Try it =
Look through the data below for the line with "At what coordinates should I click to accomplish: Select orange" and the line with "Given: Click the words", then output those two and all lines in between, exactly as written.

(Beginning of Available records)

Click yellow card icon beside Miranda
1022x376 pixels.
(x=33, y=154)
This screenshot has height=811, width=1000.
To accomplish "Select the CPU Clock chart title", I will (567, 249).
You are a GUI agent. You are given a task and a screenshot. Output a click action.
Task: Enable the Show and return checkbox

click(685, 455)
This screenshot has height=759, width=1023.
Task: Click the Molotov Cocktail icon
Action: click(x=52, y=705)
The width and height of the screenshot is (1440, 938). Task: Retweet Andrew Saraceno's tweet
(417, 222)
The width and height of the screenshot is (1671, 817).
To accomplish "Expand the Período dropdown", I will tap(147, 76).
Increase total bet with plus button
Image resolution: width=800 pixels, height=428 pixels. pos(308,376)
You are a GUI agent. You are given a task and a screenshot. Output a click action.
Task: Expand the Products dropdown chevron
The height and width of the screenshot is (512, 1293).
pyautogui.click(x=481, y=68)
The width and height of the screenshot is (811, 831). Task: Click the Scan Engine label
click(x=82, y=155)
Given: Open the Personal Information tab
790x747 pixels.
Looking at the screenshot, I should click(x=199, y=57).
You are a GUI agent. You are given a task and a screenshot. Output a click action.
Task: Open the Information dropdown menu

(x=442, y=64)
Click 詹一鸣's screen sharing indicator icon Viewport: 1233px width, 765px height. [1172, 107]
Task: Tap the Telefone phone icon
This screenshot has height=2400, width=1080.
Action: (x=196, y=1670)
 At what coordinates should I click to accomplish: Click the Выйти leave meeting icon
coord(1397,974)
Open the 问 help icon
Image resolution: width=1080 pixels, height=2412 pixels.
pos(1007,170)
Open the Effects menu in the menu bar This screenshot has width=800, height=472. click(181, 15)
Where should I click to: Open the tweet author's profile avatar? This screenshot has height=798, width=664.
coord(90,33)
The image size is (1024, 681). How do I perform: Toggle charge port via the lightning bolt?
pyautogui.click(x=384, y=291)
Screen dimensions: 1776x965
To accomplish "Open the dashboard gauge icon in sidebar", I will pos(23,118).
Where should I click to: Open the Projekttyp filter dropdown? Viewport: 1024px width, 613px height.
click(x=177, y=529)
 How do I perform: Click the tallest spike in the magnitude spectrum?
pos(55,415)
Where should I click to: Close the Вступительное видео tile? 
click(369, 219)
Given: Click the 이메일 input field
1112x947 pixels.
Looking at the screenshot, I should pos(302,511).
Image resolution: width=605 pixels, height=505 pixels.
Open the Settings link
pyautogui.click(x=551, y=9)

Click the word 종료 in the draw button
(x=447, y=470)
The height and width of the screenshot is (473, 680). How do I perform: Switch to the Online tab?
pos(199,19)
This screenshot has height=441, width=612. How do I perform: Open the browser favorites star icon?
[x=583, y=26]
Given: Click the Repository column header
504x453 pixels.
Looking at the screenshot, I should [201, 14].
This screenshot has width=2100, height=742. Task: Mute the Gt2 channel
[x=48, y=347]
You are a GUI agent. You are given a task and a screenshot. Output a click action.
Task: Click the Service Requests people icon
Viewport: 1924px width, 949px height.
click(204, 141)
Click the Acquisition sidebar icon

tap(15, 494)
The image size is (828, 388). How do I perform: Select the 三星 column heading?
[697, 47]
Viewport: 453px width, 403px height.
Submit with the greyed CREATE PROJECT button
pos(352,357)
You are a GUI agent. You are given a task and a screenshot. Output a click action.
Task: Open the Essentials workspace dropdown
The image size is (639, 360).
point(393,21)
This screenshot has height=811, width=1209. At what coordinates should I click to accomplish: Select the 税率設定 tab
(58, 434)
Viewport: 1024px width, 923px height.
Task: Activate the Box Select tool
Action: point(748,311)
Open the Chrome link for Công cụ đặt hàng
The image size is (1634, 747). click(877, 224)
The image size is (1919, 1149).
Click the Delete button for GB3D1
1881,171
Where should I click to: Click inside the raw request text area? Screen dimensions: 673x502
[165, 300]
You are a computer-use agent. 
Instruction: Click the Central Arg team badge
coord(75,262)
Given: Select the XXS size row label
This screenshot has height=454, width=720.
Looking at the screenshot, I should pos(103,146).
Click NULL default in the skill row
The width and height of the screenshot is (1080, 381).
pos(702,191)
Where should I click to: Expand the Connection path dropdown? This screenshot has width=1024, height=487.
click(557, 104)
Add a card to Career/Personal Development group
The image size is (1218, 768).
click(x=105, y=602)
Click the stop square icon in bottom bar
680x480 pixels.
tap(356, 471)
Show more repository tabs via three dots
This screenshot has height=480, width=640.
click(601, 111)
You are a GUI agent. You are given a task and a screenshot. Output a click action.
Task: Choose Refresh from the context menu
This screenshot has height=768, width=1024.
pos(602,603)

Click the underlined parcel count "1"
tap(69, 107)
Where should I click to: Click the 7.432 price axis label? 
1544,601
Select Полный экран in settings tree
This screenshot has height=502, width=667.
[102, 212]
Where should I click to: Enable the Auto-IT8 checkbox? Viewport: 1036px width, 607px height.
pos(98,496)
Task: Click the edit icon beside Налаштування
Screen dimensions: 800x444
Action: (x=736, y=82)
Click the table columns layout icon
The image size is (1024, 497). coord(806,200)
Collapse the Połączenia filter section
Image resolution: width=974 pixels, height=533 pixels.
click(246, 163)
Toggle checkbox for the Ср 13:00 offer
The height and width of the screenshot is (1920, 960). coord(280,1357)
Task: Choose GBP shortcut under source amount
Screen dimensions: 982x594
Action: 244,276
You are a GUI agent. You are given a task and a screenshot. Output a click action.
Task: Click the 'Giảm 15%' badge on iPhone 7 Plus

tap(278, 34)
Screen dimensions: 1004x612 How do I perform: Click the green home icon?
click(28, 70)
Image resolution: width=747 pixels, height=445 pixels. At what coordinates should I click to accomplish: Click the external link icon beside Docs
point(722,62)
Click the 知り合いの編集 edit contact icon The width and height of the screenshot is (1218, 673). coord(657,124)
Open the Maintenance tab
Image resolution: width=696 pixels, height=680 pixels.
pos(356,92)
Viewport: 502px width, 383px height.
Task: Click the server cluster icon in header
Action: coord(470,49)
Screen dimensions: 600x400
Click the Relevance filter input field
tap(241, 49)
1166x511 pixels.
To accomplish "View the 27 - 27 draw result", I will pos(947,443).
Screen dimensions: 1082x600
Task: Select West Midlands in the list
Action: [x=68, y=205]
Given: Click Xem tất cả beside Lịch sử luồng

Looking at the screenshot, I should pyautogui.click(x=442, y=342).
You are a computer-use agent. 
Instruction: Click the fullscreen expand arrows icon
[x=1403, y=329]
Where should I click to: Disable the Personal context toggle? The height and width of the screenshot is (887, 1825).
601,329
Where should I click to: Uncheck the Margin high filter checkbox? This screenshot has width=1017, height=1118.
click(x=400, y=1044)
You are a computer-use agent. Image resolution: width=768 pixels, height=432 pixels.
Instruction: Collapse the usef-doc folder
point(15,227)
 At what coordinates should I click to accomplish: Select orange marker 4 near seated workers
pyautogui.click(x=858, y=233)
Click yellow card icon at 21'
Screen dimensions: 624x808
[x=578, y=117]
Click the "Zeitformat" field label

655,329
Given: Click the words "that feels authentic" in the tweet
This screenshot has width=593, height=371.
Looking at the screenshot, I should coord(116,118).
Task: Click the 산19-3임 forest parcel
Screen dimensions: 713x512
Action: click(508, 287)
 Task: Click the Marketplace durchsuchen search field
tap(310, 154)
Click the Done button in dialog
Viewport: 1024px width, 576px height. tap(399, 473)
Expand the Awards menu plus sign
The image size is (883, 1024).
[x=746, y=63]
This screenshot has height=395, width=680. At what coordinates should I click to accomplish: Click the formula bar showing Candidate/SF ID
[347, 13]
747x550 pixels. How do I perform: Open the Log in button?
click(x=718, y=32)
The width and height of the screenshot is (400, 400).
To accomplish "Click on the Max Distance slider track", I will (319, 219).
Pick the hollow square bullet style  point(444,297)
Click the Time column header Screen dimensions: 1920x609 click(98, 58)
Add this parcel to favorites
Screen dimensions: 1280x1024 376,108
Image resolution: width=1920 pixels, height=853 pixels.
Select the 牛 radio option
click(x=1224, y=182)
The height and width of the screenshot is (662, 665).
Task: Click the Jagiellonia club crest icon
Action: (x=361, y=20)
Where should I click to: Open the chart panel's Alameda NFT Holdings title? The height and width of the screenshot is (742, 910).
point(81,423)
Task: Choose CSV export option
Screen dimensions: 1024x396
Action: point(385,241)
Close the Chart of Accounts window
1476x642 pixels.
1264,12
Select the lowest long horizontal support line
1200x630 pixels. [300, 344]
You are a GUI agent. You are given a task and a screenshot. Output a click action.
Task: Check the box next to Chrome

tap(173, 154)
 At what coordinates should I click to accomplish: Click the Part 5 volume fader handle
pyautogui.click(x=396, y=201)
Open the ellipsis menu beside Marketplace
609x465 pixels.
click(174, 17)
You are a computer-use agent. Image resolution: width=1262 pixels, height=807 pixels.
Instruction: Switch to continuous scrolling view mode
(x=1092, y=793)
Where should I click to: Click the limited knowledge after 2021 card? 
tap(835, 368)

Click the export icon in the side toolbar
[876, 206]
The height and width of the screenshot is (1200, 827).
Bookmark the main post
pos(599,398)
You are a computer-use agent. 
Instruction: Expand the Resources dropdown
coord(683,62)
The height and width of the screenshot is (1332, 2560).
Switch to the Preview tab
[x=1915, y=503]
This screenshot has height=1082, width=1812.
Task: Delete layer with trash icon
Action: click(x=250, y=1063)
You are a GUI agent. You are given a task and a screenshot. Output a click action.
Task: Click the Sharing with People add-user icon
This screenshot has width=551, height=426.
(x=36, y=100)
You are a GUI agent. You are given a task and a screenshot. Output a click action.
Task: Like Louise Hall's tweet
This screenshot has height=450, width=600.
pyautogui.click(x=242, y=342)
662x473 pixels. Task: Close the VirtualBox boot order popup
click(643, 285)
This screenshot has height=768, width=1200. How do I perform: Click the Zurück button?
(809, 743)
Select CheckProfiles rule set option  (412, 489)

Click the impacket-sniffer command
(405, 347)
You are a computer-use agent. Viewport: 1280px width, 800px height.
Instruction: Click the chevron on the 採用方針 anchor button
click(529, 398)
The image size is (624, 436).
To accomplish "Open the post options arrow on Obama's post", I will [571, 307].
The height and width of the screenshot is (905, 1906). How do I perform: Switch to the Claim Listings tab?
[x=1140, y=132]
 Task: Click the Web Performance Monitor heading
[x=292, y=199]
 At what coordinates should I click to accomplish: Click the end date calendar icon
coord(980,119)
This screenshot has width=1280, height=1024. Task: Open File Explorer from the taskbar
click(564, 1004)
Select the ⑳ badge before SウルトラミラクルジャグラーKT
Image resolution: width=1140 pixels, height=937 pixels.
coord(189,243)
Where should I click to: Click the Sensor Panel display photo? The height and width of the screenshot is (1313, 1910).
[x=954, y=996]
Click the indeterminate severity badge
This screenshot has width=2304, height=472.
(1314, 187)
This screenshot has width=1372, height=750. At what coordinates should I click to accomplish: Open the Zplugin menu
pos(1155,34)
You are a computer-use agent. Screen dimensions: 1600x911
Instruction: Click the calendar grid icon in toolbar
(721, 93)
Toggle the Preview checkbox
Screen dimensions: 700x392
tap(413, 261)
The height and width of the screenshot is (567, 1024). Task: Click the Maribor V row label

(End of Available records)

Answer to this problem =
 At what coordinates should I click to accomplish: Select orange marker 4 near seated workers
pyautogui.click(x=858, y=233)
Click yellow card icon at 21'
Screen dimensions: 624x808
[x=578, y=117]
Click the "Zeitformat" field label

655,329
Given: Click the words "that feels authentic" in the tweet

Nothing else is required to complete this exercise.